| How to complete this task |
Print the listing below from its opening line through the line holding "Given: Expand the Seoul region dropdown", both ends included.

** Opening Given records block **

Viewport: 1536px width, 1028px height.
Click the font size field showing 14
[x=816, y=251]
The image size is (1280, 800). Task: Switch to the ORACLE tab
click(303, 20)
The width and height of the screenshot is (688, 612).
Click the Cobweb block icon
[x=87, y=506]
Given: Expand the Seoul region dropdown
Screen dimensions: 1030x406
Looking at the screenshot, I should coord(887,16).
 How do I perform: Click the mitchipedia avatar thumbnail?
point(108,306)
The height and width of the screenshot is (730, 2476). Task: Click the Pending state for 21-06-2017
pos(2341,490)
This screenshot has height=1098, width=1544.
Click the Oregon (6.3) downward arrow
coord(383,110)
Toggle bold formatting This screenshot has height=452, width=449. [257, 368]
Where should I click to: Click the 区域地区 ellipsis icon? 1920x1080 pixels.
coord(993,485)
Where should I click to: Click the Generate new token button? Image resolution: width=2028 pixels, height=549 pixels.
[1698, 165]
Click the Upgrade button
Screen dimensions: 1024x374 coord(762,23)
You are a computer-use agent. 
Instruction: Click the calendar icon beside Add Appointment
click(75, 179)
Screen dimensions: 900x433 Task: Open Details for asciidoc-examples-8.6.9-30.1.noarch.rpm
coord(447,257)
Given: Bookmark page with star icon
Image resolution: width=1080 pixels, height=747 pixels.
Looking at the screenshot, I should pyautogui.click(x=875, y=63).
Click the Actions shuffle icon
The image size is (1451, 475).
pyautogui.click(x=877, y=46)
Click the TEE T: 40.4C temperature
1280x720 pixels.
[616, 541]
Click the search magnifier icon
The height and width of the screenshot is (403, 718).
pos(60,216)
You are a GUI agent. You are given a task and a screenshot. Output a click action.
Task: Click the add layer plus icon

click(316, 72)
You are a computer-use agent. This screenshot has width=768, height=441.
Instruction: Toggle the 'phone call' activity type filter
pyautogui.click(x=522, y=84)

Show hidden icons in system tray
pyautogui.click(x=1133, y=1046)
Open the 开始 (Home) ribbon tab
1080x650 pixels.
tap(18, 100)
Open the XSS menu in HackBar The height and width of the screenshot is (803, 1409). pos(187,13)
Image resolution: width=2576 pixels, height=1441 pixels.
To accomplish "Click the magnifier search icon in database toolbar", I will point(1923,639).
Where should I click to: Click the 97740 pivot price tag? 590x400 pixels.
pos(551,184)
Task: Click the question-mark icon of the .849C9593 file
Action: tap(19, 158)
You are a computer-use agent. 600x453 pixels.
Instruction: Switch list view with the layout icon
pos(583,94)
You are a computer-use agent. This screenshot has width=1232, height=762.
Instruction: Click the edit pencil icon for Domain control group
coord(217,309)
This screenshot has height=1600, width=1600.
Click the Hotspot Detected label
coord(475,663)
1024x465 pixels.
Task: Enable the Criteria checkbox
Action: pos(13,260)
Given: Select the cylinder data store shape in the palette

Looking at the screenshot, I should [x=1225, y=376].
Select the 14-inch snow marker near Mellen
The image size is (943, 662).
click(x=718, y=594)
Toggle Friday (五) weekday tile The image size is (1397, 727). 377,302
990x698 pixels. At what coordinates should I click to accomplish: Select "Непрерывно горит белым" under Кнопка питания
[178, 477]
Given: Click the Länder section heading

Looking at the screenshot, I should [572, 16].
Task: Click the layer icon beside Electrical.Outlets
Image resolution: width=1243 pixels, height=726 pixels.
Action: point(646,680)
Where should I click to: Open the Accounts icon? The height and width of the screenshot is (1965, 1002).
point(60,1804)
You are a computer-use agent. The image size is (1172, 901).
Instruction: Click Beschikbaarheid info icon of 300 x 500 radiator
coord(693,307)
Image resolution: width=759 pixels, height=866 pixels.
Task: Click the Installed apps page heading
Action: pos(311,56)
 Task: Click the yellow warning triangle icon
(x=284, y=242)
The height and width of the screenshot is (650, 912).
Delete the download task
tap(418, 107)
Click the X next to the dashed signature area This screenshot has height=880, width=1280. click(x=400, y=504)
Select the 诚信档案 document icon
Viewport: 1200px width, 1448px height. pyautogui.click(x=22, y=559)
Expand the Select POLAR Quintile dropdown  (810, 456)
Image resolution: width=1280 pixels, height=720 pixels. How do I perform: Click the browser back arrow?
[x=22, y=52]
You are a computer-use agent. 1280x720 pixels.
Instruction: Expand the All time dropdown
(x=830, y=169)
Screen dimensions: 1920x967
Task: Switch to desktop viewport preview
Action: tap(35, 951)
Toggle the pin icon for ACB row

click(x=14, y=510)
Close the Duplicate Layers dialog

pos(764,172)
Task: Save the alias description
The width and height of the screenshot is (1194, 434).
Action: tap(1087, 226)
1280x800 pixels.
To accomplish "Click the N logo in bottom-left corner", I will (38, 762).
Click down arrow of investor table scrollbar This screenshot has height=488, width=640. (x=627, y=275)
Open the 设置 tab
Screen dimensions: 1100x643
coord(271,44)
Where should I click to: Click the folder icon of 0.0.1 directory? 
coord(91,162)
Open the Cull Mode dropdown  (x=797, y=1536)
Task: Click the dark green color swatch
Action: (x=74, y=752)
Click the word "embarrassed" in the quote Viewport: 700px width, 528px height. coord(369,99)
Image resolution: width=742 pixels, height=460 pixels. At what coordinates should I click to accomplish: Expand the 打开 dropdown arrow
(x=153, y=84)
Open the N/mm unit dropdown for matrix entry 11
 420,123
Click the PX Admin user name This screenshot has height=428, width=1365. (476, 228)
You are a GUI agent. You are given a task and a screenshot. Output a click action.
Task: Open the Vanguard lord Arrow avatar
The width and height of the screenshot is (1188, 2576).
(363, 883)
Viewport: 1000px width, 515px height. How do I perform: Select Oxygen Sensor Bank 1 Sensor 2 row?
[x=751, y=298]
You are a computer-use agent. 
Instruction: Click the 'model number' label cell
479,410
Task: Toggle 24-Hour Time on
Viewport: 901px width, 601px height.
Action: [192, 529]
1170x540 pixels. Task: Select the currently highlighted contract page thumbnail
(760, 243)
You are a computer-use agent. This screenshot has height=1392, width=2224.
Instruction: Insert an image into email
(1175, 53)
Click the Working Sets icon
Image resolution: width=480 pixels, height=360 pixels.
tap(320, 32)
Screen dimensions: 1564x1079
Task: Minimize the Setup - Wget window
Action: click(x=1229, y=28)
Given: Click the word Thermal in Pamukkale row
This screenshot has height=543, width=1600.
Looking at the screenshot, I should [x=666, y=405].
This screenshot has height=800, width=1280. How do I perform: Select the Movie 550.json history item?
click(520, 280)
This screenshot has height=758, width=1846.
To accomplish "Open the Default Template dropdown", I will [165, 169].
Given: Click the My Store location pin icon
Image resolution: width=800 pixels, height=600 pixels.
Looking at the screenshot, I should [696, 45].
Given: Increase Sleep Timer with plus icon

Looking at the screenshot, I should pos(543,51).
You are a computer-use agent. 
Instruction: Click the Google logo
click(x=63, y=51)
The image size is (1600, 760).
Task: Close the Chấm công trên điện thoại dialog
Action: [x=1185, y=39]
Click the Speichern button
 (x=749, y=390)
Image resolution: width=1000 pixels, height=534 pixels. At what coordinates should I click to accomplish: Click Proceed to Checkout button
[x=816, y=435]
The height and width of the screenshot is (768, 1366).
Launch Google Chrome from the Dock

** Closing Given records block **

| Exercise solution |
Viewport: 1536px width, 1028px height.
Click the font size field showing 14
[x=816, y=251]
The image size is (1280, 800). Task: Switch to the ORACLE tab
click(303, 20)
The width and height of the screenshot is (688, 612).
Click the Cobweb block icon
[x=87, y=506]
Given: Expand the Seoul region dropdown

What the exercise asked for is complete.